Substrates which can be used in the array of the present application can be fabricated from various materials and are within the consideration of the person skilled in the art. Examples of suitable substrates include, but are not limited to, silicon, glass, rigid plastics, e.g. polytetrafluoroethylene, polypropylene, polystyrene, polycarbonate, and blends thereof, and mica. In some embodiments, the substrate is selected from glass, silicon, polystyrene, and mica.

The substrates can take a variety of configurations. This includes slide or plate configuration, such as a rectangular, square or disc configuration and may vary as required. The size and the shape of the substrate is within the consideration of the person skilled in the art and the particular use of the array.

The surface of the substrate can be smooth or substantially planar, or have periodic irregularities, i.e. a series of depressions forming wells, such as depressions or elevations, or have a porous surface, such as is found in porous glass or silica.

The linker molecules of the present application can be printed on the surface of the substrate using contact-based printing or noncontact-based printing. In some embodiments, the linker molecules are printed on the surface of the substrate using contact-based printing. In some embodiments, the contact-based printing is selected from micro-contact printing and pin spotting.

In some embodiments, the linker molecules are printed on the surface of the substrate using noncontact-based printing. In some embodiments, the noncontact-based printing is inkjet printing.

In some embodiments, the linker molecules are loaded to an inkjet nozzle of an inkjet spotter for printing. In some embodiments, the inkjet spotter is an automated inkjet spotter. In some embodiments, the automated inkjet spotter facilitates the creation of various patterns of the plurality of distinct regions of the linker molecules, as the spotting pattern (spacing, rows, columns, etc.) is defined using the software that controls the spotter. In some embodiments, the volume of each distinct region of the linker molecules is controlled by adjusting the number of droplets delivered from the nozzle using the software. Substrates with desired hydrophilicity/hydrophobicity can also help control the size of each distinct region. In some embodiments, hydrophobic substrates create smaller spots than those on hydrophilic substrates.

The compartmentalized array of linker molecules of the present application is selected from microarray and nanoarray. In some embodiments, the compartmentalized array of linker molecules is a microarray. In some embodiments, the compartmentalized array of linker molecules is a nanoarray.

In some embodiments, the surface of the substrate comprises background regions between the plurality of distinct regions of linker molecules, and wherein the background regions are free from the linker molecules. It is to be understood that the background regions can include regions substantially free, having minimal or no linker molecules coupled to the substrate.
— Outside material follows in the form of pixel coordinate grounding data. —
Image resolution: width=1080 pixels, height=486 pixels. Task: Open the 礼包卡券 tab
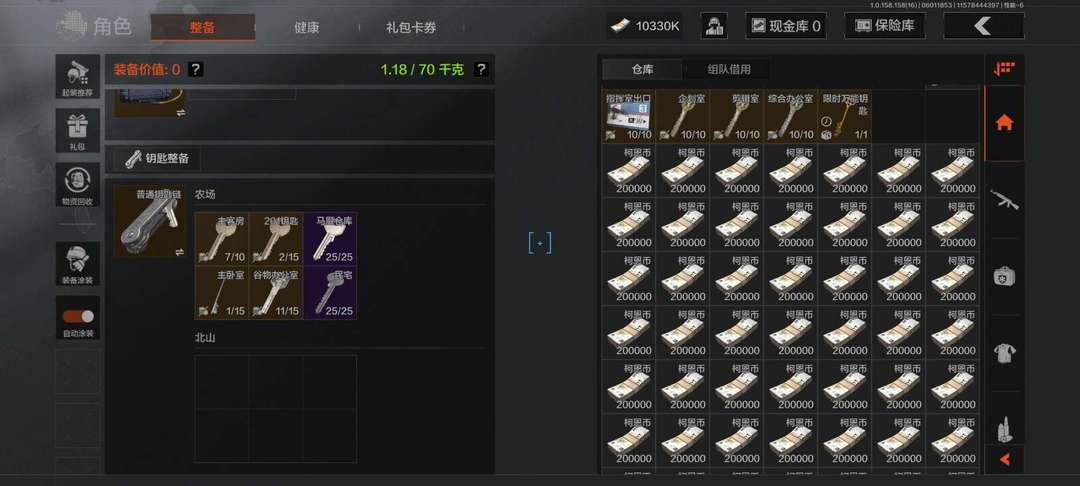411,28
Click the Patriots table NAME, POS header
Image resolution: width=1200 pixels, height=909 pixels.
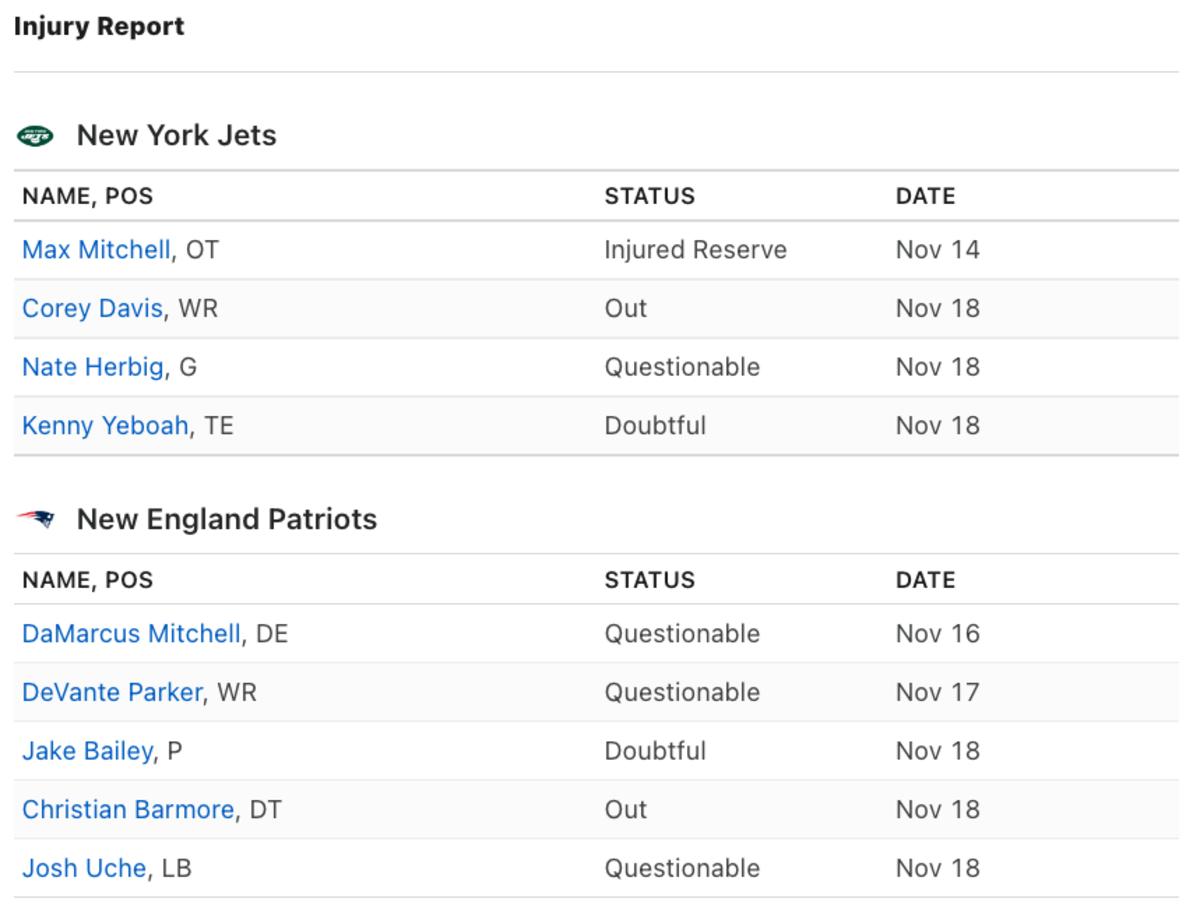coord(88,580)
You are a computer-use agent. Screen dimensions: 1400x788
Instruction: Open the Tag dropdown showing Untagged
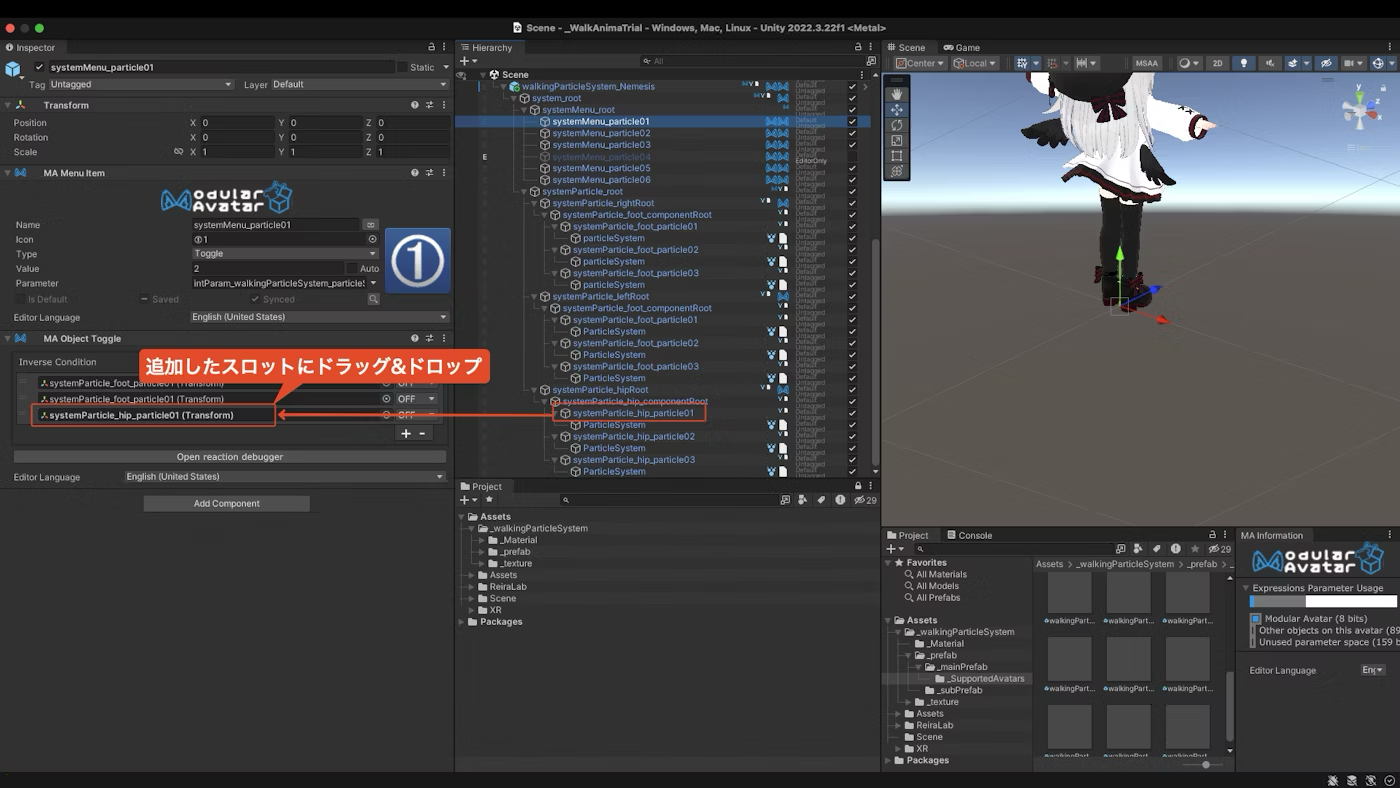[140, 85]
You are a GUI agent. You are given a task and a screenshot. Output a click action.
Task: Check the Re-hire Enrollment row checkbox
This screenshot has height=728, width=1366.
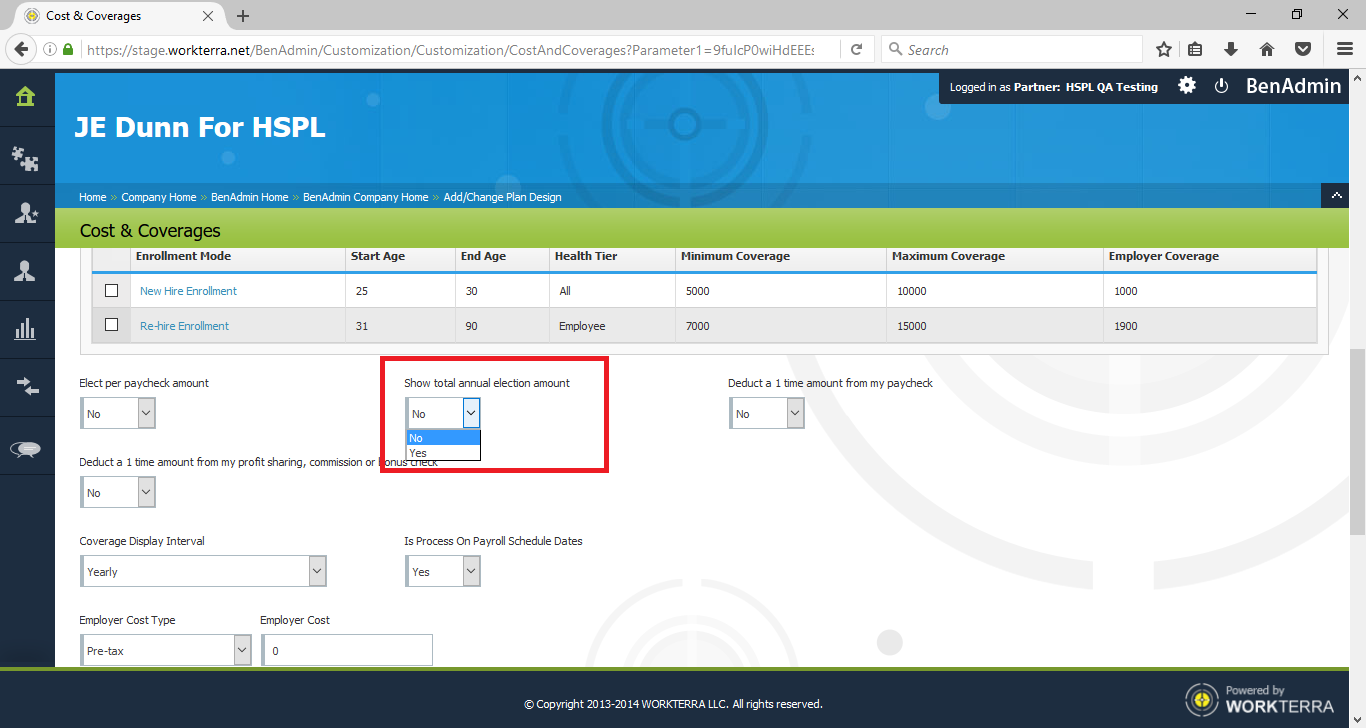(112, 325)
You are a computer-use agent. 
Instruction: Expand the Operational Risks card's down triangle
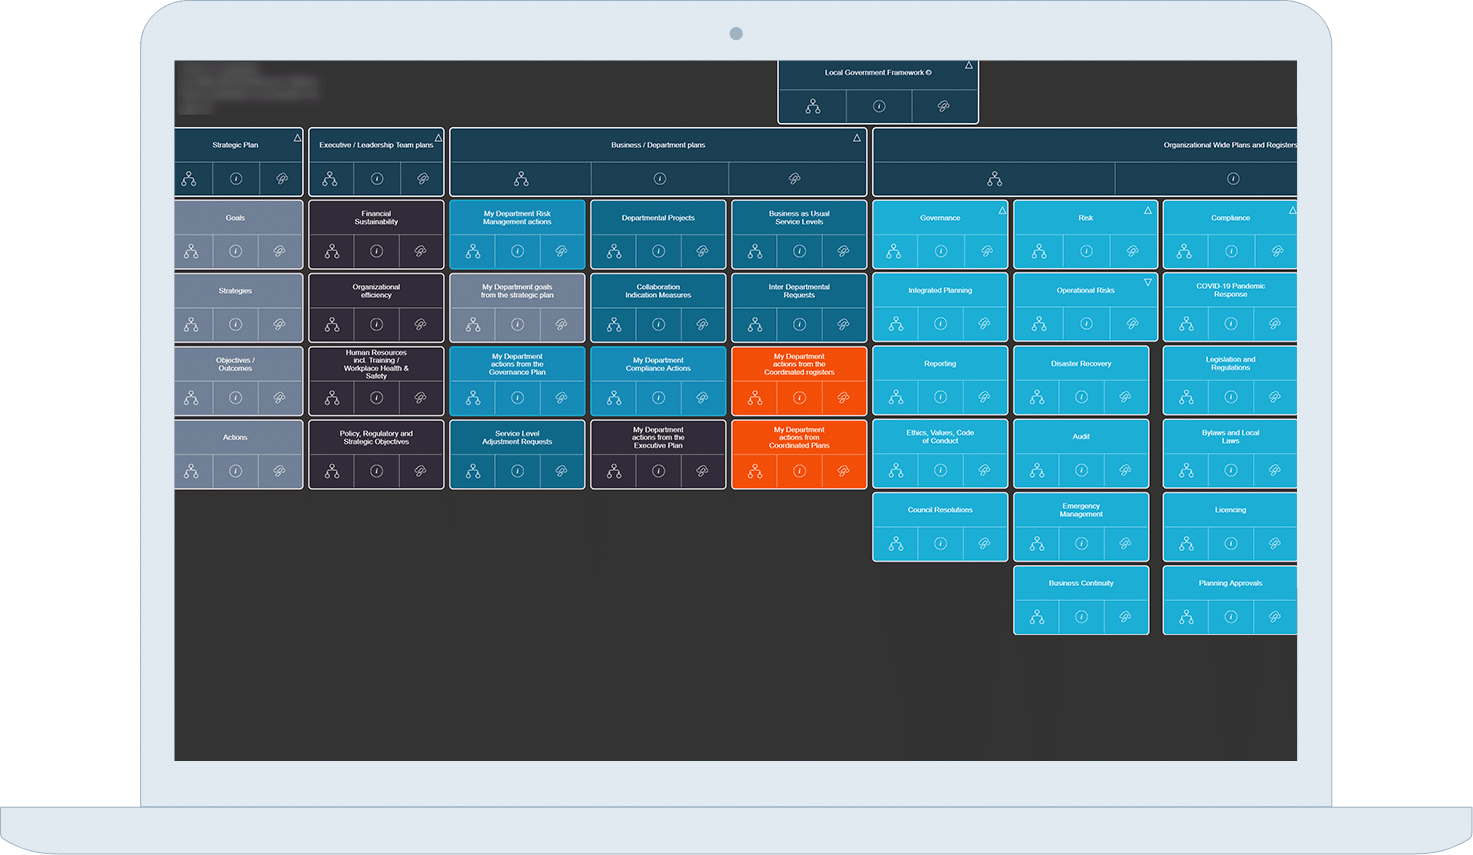click(1148, 283)
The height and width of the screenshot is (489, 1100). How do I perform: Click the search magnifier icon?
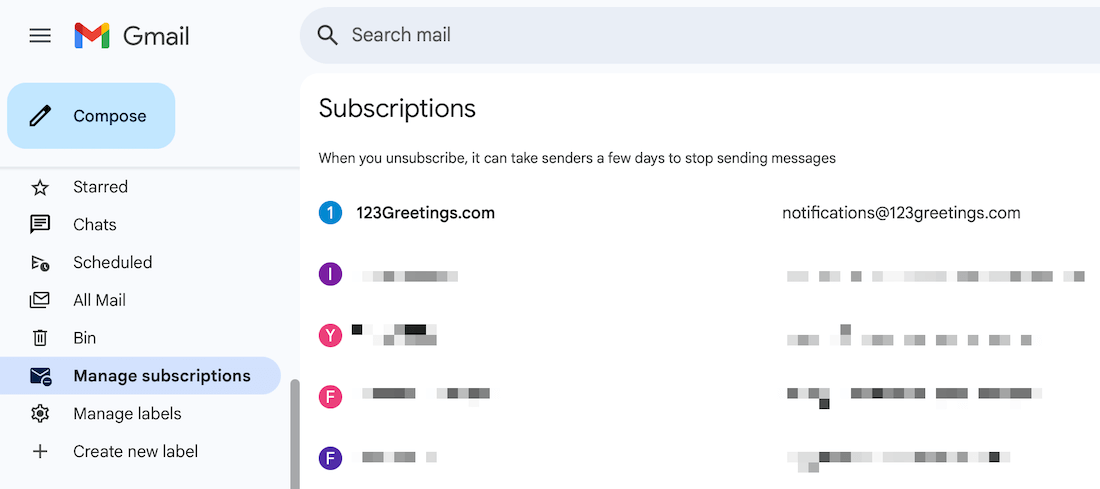click(x=327, y=35)
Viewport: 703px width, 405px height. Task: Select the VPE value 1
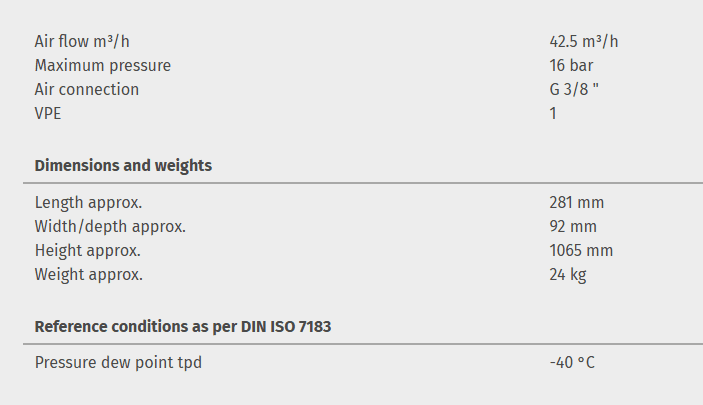tap(553, 113)
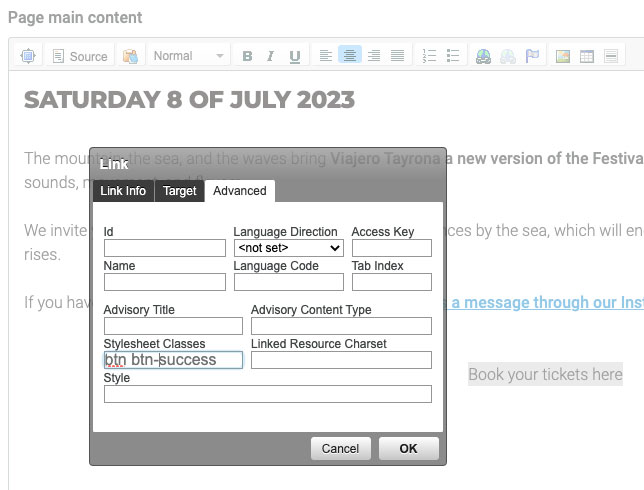Click the Advisory Title input field
This screenshot has height=490, width=644.
[x=173, y=326]
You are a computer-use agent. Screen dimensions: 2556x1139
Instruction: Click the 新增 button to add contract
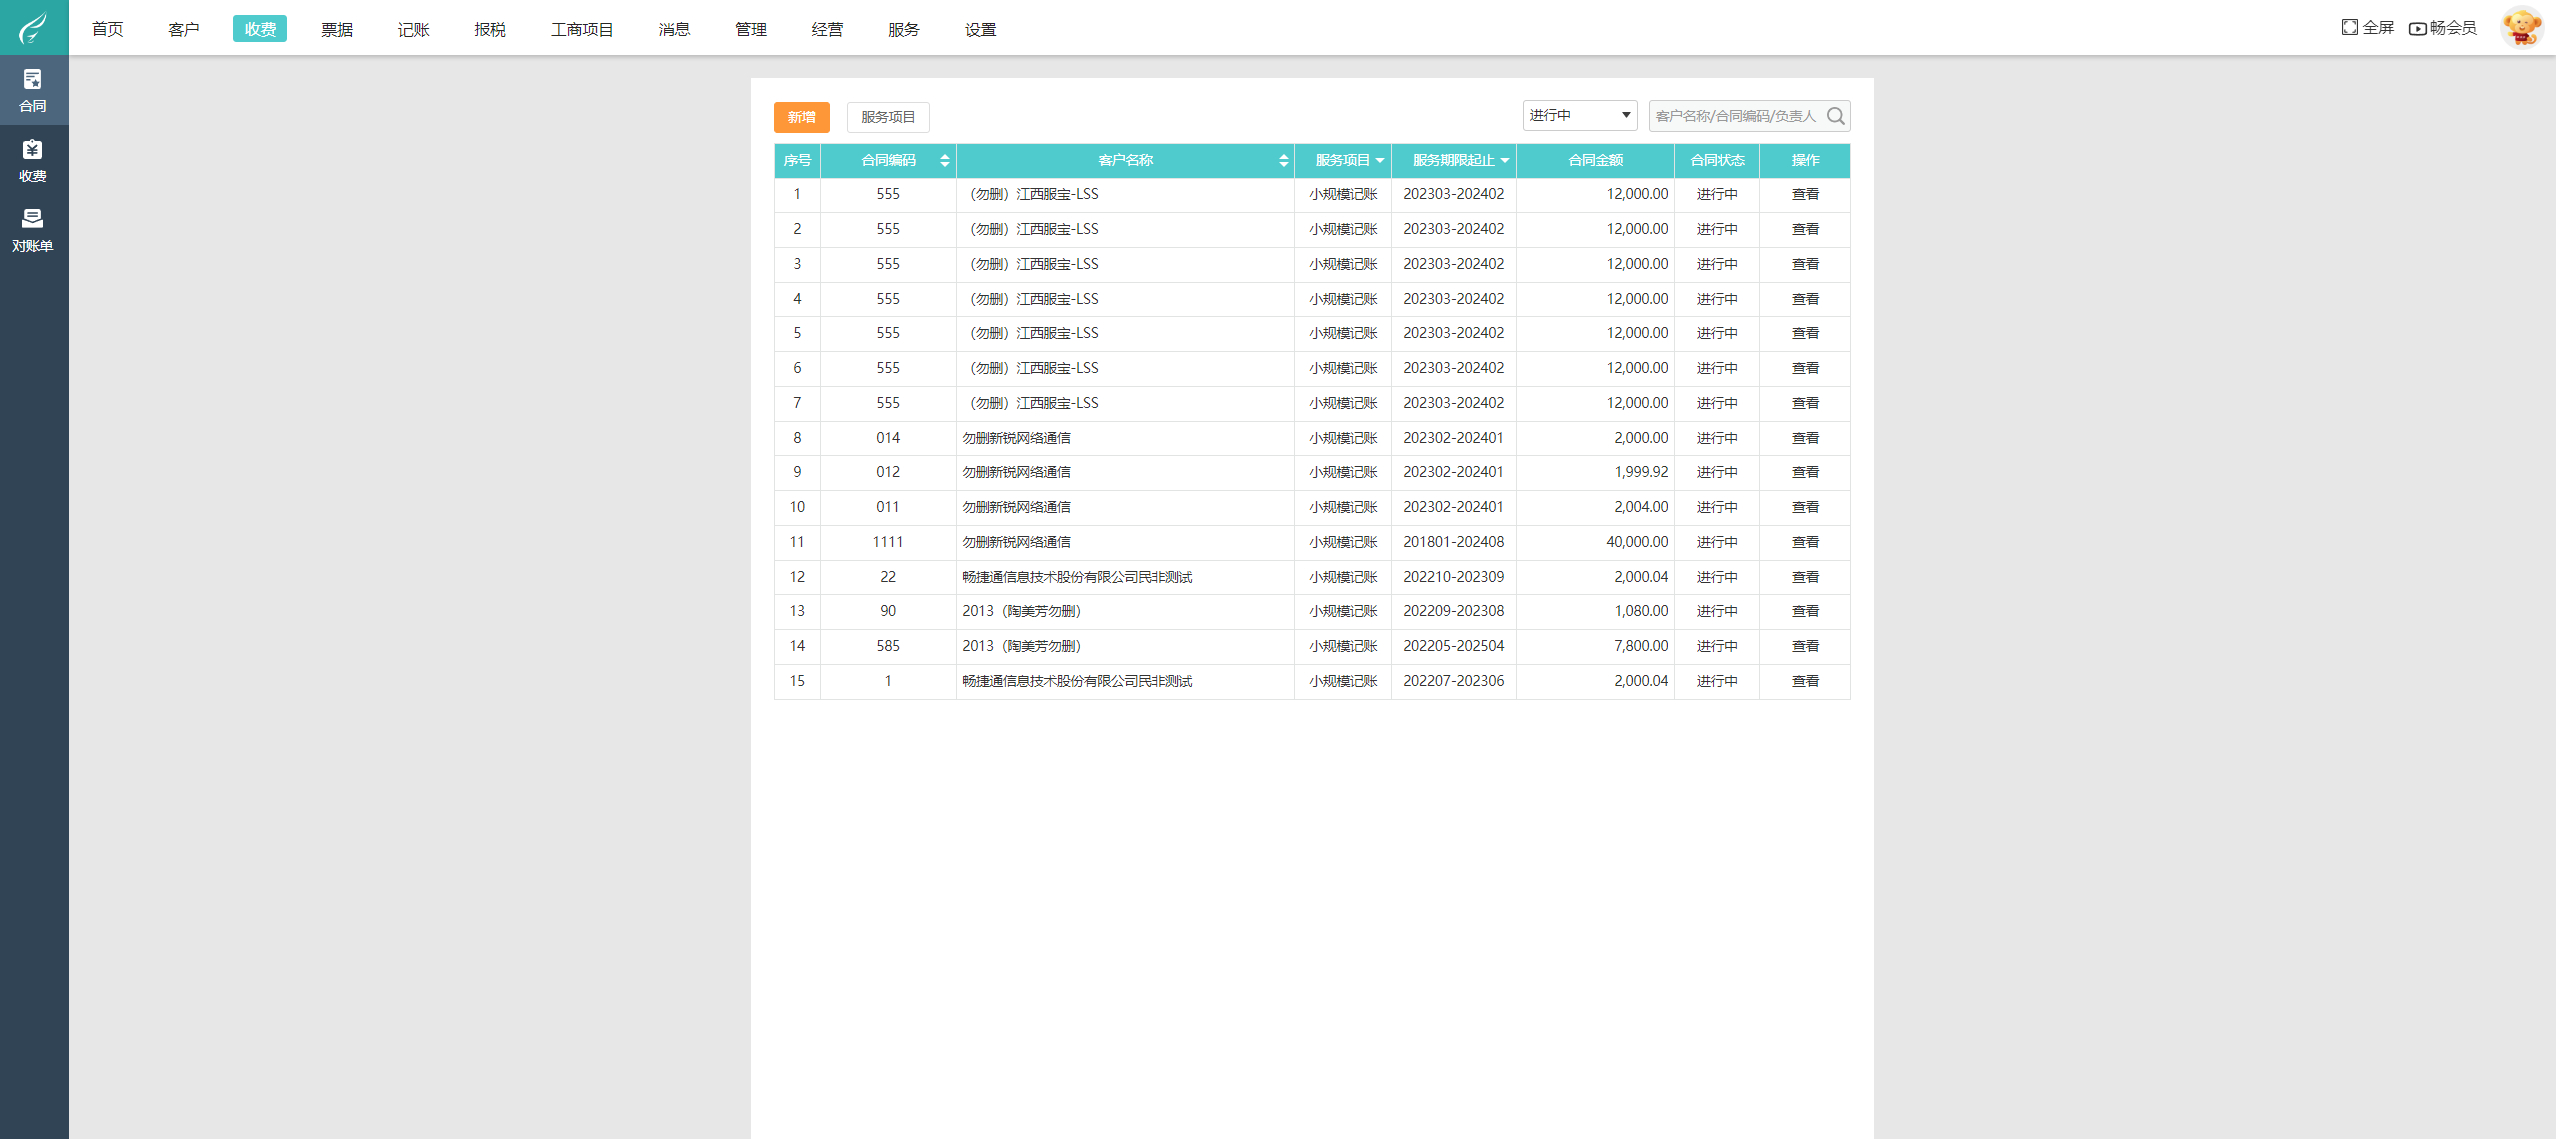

The size and the shape of the distinct regions of the present application can vary according to particular use of the application and is within the consideration of the person skilled in the art. In some embodiments, the plurality of distinct regions of linker molecules are spots. In some embodiments, the spots have a circular or a semi-circular shape.

In some embodiments, the plurality of distinct regions of linker molecules are spots having a diameter greater than 20 nm, 40 nm, 50 nm, 80 nm or 100 nm. In some embodiments, the plurality of distinct regions of linker molecules are spots having a diameter greater than 50 nm.

In some embodiments, the plurality of distinct regions of linker molecules are spots having a diameter greater than 500 nm, 1 micron or 1.5 micron. In some embodiments, the plurality of distinct regions of linker molecules are spots having a diameter greater than 1 micron.

In some embodiments, the linker molecules are selected from an aminosilane, a poly-L-lysine, an epoxysilane, an aldehyde silane, a trichloro(alkyl) silane, and streptavidin. In some embodiments, the aminosilane is ((3-aminopropyl)triethoxysilane). In some embodiments, the epoxysilane is 3-glycidoxypropyldimethoxymethylsilane (GPS).

In some embodiments, the linker molecules are printed on the surface of the substrate using a printing solution. In some embodiments, the printing solution comprises a printing buffer and one or more additives.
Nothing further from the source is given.